Signed and dated this 24th day of November, 1981.
Allen T. Lawent
Hearing Examiner
cc: Attorney Jeff Scott Olson
Attorney Barbara J. Swan
FOOTNOTES
1See Griggs v. Duke Power, 401 U.S. 424, 91 S.Ct. 849 (1971). In this case, the Complainant showed by a preponderance of the evidence, including agreement by the Respondent's own expert witness, that the Respondent's written test had a statistically significant disparate impact in that blacks failed it at a much higher rate (68%) than whites (44.2%).
2It was not improper for the Respondent to attempt to find the most qualified applicants; however, when the Respondent uses a test that does not measure minimal job qualifications, such test requires very close scrutiny where it is established that it has a disparate impact.
3See Griggs, supra. Also see Robinson v. Lorillard Corp., 444 F.2d 791 (4th Cir., 1971). The combination of lack of validation and the fact that 109 of 227 bus drivers were hired without the test refuted the Respondent's business necessity argument.

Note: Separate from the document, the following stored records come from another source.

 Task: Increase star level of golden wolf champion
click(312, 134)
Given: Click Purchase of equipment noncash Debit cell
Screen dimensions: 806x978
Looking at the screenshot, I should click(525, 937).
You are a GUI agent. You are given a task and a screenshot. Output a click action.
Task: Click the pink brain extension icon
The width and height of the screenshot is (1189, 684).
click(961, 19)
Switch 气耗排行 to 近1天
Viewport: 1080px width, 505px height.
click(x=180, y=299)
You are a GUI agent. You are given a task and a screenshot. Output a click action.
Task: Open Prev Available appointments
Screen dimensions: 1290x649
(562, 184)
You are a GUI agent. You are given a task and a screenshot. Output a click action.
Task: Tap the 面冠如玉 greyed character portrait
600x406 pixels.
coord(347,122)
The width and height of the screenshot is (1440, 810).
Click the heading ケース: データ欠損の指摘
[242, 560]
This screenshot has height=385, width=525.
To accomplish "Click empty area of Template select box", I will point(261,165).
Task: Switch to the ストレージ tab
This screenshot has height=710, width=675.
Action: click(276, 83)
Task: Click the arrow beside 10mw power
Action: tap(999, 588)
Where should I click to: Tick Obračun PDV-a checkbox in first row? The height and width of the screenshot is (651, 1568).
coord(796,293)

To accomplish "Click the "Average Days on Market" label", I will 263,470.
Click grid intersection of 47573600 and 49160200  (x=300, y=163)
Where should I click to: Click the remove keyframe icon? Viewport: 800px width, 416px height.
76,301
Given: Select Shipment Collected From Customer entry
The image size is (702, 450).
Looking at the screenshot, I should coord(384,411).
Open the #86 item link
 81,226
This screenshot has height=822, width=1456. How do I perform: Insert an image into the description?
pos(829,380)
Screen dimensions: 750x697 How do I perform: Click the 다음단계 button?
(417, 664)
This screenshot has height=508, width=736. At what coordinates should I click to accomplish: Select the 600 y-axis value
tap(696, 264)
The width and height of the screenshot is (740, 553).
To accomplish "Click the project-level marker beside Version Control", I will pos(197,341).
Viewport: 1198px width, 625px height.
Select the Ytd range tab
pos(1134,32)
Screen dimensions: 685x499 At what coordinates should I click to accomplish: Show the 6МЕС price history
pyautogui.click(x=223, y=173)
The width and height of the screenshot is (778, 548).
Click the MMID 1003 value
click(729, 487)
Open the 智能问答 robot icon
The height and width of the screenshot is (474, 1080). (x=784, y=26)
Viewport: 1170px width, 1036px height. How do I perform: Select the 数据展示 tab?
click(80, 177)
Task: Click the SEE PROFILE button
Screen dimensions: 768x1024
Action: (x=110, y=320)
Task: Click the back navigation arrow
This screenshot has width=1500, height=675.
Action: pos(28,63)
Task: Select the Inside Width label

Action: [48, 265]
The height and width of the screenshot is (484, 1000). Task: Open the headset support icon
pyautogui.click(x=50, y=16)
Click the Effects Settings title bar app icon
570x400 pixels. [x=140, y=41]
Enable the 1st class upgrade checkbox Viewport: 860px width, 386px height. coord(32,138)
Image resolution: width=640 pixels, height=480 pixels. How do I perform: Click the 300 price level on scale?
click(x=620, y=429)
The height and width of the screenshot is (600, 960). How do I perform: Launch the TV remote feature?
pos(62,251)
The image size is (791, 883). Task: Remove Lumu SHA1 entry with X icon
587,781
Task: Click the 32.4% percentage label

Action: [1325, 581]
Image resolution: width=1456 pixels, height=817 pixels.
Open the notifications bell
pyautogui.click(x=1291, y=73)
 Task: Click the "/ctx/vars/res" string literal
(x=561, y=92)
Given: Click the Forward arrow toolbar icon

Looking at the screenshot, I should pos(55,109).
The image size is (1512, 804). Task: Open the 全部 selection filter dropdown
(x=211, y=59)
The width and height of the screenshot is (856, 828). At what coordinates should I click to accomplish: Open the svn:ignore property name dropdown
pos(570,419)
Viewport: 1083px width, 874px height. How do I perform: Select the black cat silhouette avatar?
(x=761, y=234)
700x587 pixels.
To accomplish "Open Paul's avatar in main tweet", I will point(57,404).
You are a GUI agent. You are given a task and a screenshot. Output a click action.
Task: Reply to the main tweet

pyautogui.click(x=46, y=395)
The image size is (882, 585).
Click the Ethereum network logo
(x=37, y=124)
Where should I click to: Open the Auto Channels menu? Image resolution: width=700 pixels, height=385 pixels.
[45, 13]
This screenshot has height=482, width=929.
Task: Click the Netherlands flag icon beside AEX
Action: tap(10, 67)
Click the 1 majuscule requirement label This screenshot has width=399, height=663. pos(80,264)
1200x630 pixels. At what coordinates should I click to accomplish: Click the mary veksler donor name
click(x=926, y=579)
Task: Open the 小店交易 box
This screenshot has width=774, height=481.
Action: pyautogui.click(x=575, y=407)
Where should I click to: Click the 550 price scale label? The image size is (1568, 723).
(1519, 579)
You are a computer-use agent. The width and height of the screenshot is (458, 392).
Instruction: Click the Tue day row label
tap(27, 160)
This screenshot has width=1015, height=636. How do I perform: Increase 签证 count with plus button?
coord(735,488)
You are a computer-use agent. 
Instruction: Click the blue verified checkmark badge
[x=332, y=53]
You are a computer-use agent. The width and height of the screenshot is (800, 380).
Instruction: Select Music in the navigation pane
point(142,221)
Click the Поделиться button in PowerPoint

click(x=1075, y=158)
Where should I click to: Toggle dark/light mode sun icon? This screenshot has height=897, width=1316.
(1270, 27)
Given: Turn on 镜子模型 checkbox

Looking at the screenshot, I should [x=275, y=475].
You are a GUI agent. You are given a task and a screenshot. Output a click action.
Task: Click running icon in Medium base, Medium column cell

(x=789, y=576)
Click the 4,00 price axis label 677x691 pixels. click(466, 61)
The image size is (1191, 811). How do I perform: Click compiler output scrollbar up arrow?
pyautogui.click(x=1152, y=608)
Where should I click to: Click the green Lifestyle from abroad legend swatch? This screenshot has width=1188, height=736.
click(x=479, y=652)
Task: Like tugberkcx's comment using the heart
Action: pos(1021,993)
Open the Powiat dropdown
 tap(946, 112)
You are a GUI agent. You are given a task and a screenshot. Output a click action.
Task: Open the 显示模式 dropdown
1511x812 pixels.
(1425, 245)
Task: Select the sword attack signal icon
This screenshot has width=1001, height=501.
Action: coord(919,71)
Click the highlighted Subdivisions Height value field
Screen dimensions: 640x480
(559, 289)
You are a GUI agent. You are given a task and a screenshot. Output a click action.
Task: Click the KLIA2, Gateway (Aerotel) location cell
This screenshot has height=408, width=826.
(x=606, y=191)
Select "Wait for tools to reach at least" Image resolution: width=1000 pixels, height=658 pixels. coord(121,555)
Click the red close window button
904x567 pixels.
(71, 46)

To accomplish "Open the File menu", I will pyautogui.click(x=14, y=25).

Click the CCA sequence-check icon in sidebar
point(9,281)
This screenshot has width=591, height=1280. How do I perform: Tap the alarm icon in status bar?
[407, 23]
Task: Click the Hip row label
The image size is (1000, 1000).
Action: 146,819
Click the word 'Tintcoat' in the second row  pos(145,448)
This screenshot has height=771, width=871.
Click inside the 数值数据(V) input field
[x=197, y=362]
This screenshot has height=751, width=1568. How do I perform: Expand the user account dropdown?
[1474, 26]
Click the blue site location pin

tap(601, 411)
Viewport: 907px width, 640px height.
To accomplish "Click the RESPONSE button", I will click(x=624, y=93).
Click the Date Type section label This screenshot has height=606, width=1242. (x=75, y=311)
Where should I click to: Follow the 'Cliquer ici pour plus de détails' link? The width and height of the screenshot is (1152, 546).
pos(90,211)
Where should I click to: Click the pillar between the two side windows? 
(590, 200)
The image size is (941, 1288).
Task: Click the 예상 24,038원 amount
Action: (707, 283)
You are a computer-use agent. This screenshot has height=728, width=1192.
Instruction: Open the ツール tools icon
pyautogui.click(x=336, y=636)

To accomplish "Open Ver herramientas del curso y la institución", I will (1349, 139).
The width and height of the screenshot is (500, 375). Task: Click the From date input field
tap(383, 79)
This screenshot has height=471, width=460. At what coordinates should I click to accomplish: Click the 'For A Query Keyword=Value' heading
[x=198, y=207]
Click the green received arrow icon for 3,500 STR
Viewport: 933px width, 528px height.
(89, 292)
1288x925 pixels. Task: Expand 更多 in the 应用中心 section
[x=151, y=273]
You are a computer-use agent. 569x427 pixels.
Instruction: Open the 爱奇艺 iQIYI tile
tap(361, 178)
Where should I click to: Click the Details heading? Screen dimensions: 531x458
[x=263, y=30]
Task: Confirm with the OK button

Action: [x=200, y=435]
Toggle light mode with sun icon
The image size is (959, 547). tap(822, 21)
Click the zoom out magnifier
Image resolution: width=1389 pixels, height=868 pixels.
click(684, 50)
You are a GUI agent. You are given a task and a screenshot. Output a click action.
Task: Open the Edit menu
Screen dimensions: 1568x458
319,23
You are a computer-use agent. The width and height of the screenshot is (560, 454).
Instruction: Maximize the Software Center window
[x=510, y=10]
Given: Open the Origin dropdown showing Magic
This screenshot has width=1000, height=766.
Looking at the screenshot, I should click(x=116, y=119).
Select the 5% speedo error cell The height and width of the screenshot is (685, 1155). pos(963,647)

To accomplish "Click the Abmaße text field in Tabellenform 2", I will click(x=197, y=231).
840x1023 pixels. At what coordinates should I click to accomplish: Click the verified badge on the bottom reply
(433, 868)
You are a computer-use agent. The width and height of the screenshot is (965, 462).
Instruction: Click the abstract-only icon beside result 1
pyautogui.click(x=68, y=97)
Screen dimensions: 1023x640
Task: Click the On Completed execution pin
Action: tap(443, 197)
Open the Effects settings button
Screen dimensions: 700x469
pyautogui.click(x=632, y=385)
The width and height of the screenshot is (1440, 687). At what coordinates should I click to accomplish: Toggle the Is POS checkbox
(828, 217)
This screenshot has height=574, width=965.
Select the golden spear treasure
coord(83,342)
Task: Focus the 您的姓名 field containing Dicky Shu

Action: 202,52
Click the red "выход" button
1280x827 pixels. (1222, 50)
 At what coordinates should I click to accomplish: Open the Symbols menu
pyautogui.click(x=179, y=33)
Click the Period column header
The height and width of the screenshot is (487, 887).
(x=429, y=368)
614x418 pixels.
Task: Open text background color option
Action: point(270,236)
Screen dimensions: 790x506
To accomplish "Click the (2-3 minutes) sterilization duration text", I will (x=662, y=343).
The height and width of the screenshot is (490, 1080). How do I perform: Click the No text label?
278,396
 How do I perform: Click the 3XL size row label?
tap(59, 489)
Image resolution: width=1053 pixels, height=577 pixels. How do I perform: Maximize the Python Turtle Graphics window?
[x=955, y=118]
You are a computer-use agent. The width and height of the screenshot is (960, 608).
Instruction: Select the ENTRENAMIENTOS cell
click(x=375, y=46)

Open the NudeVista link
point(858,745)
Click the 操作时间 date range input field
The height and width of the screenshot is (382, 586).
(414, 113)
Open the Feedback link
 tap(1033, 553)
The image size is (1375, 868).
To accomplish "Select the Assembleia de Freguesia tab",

3The Respondent points chiefly to Washington v. Davis, 426 U.S. 229 (1976). Washington was decided on constitutional grounds and was not a Title VII case. In fact, the Supreme Court indicates that the outcome under Title VII might have been different. The Court stated specifically:
"Under Title VII, Congress provided that when hiring and promotion practices disqualifying substantially disproportionate numbers of blacks are challenged, discriminatory purpose need not be proved, and that is an insufficient response to demonstrate some rational basis for the challenged practices."
The court goes on to discuss the validation requirement and to indicate that a Title VII inquiry is a more probing and rigorous one of the Respondent than the Fifth Amendment inquiry applied in Washington (which required a showing of intent).
In construing the Madison Equal Opportunities Ordinance, Title VII presedents are considered. In this case therefore, Washington v. Davis does not specifically apply. The Complainant's brief at pp. 15-22 also adequately distinguishes Espinoza v. Farrah Mfg., 414 U.S. 86 (1973), New York City Transit Authority v. Beazer, 440 U.S. 568, n.25 (1979), and Furnco Construction Corp. v. Waters, 438 U.S. 567 (1978) as well as Federal Court decisions cited by the Respondent.
5Furnco Construction Corp. v. Waters 438 U.S. 567 (1978).
6By screening out minority applicants by virtue of a written test, the effect is to limit the number of employees that eventually qualify for hire to the minimum number necessary to avoid legal liability In this case, six blacks were hired (five after the first time they took the test) and one was placed on the waiting list. At least two to six more blacks would have been expected to have passed the written test. Consequently, up to 50% of the black applicants were denied the opportunity to at least make the waiting list. This is exactly what the law protects: equal opportunity.